Back in the Vet’s office The VA burst into a thick, hearty laugh. “I knew you was going to say that.”
I laughed nervously. “Does it happen a lot?” She’s probably just trying to make me feel better.
“No, really.” She said, as if she could hear my thoughts. “Five out of ten dogs in here with stomach troubles we get stories like that, happens all the time. We don’t know why but dogs just seem to go for that type of thing.”
Nearly 200.00 later Murray (who had been vomiting for a few days-not tampon related) is back to his old self again. He even finds time to dig mine (and ocassionally, boyfriends) underthings out of the laundry. It’s one of his favorite games.

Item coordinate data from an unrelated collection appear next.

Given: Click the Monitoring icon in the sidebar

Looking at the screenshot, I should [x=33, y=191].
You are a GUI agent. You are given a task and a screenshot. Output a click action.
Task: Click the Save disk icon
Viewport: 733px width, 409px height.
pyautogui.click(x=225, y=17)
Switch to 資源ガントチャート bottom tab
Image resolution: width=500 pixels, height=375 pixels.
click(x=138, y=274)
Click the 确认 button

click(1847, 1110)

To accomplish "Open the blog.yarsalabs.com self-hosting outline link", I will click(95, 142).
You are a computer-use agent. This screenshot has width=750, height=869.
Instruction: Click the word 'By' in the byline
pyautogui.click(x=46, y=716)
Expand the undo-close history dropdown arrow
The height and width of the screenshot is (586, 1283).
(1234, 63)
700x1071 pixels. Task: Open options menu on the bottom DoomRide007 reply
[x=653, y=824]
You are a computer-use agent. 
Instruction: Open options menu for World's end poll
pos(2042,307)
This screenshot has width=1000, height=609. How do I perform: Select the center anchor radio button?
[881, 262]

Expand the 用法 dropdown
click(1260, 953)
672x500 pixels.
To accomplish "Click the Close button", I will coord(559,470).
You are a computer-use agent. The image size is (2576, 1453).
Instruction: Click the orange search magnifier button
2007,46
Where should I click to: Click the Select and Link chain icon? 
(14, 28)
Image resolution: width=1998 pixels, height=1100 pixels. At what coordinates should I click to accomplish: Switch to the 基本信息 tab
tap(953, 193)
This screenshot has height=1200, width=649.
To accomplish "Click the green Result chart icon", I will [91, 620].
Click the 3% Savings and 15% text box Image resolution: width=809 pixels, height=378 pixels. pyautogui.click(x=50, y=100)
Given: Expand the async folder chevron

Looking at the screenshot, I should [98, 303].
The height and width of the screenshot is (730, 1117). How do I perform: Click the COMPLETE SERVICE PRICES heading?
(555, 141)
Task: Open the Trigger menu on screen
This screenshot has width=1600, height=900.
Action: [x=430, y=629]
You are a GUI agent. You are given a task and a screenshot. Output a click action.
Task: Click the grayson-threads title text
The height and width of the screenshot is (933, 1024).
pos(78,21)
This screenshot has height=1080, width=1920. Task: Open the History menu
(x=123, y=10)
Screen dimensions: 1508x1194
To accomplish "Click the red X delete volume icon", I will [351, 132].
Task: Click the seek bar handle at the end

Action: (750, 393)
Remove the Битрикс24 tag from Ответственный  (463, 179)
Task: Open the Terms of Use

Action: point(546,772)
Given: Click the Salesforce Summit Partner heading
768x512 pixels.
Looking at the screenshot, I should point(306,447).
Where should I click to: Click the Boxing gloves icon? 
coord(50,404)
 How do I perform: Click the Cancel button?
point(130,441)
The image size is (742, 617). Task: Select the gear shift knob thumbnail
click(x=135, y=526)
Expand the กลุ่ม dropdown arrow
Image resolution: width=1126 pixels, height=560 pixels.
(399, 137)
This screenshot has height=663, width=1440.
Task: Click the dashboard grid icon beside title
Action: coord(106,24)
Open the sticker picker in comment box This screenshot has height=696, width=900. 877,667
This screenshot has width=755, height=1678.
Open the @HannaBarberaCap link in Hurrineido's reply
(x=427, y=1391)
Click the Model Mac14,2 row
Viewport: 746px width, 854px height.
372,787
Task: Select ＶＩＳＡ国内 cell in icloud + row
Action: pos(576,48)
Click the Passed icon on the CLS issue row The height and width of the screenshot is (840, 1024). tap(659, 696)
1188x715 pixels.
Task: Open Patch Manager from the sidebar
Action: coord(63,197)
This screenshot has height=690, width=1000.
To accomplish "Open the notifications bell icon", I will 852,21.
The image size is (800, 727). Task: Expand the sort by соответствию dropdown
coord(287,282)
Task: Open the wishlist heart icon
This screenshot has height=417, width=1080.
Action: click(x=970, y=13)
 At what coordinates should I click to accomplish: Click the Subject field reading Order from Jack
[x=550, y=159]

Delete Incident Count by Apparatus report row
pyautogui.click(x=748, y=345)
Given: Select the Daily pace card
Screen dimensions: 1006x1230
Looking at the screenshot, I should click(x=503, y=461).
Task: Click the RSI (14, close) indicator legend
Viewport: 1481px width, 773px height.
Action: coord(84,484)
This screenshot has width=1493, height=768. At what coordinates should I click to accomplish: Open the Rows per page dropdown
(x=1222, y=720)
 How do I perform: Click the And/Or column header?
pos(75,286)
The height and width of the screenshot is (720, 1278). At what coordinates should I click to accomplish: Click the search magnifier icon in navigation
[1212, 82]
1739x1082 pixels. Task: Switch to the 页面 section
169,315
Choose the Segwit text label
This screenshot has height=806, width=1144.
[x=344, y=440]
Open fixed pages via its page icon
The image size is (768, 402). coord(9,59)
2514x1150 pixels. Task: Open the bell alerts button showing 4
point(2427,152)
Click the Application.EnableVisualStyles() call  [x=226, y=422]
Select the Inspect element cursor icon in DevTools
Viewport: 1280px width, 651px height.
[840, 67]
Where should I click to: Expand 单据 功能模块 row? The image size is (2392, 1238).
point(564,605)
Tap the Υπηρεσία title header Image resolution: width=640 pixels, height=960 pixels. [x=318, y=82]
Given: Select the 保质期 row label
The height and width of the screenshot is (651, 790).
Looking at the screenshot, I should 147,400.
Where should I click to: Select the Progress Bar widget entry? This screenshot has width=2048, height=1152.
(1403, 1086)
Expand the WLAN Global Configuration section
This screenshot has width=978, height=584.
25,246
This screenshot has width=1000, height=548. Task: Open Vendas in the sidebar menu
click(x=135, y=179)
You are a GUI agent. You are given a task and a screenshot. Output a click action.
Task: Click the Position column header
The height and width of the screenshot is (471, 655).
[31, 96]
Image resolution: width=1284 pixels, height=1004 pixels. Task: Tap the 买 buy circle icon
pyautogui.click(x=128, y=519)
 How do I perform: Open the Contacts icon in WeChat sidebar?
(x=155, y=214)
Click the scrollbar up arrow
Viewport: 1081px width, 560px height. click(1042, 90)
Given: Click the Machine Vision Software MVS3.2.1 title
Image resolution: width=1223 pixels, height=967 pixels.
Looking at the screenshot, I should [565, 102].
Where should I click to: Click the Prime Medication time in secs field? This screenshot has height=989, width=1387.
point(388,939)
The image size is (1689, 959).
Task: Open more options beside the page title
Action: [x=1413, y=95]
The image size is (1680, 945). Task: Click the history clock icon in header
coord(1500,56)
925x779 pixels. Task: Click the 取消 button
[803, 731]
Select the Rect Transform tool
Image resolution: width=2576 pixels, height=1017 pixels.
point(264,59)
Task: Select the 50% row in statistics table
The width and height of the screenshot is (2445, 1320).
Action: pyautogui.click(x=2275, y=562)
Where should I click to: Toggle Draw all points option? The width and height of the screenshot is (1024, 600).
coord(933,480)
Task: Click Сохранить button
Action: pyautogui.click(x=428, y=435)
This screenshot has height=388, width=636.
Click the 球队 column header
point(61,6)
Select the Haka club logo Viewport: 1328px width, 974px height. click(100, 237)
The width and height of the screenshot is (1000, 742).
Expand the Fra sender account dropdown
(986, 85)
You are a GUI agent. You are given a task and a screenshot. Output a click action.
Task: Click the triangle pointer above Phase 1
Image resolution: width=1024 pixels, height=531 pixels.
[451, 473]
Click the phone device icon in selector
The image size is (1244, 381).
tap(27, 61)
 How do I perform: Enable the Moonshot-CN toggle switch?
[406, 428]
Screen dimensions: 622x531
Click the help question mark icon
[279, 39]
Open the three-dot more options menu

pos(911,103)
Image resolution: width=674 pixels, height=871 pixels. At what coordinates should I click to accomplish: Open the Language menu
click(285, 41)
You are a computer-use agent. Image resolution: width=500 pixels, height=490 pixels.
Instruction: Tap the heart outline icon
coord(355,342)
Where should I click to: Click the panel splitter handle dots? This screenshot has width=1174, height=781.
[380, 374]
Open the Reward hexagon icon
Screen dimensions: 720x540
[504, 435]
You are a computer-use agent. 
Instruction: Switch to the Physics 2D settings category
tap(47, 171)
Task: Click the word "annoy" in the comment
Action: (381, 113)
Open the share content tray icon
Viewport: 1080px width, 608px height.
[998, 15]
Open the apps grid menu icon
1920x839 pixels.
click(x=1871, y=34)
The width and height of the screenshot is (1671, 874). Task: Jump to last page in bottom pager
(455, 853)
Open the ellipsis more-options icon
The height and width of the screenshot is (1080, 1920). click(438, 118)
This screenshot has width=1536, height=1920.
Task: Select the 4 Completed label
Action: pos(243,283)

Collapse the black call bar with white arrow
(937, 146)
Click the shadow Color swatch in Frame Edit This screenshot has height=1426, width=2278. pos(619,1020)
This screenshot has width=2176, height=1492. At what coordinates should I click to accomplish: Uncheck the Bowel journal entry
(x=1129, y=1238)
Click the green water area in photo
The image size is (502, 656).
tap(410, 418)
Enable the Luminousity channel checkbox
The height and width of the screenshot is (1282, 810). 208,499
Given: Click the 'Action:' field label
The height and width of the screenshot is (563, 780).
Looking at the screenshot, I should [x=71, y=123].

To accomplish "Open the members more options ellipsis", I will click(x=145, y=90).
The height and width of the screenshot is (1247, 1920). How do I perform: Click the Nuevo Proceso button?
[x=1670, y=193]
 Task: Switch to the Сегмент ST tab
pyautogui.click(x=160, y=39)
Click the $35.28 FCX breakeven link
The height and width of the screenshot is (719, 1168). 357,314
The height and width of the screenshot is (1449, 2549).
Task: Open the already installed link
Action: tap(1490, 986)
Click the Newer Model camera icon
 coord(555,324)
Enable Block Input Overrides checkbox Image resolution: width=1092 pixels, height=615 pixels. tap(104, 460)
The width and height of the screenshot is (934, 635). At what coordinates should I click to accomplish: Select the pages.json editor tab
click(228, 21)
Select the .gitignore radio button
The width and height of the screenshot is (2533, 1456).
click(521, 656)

I write this because I like to blog about things un-finance related from time to time, and thought it might be funny. All of this stuff with Murray makes me imagine what having a kid is like. Even though they do ridiculous and sometimes completely gross (extravagantly disgusting…) things we spend money and care for them anyway, because we love them unconditionally. Not that I’m looking to have kids anytime soon, Murray and his panty-theiving ways are plenty for right now, thanks.
Has your pet ever done something completely disgusting/ridiculous?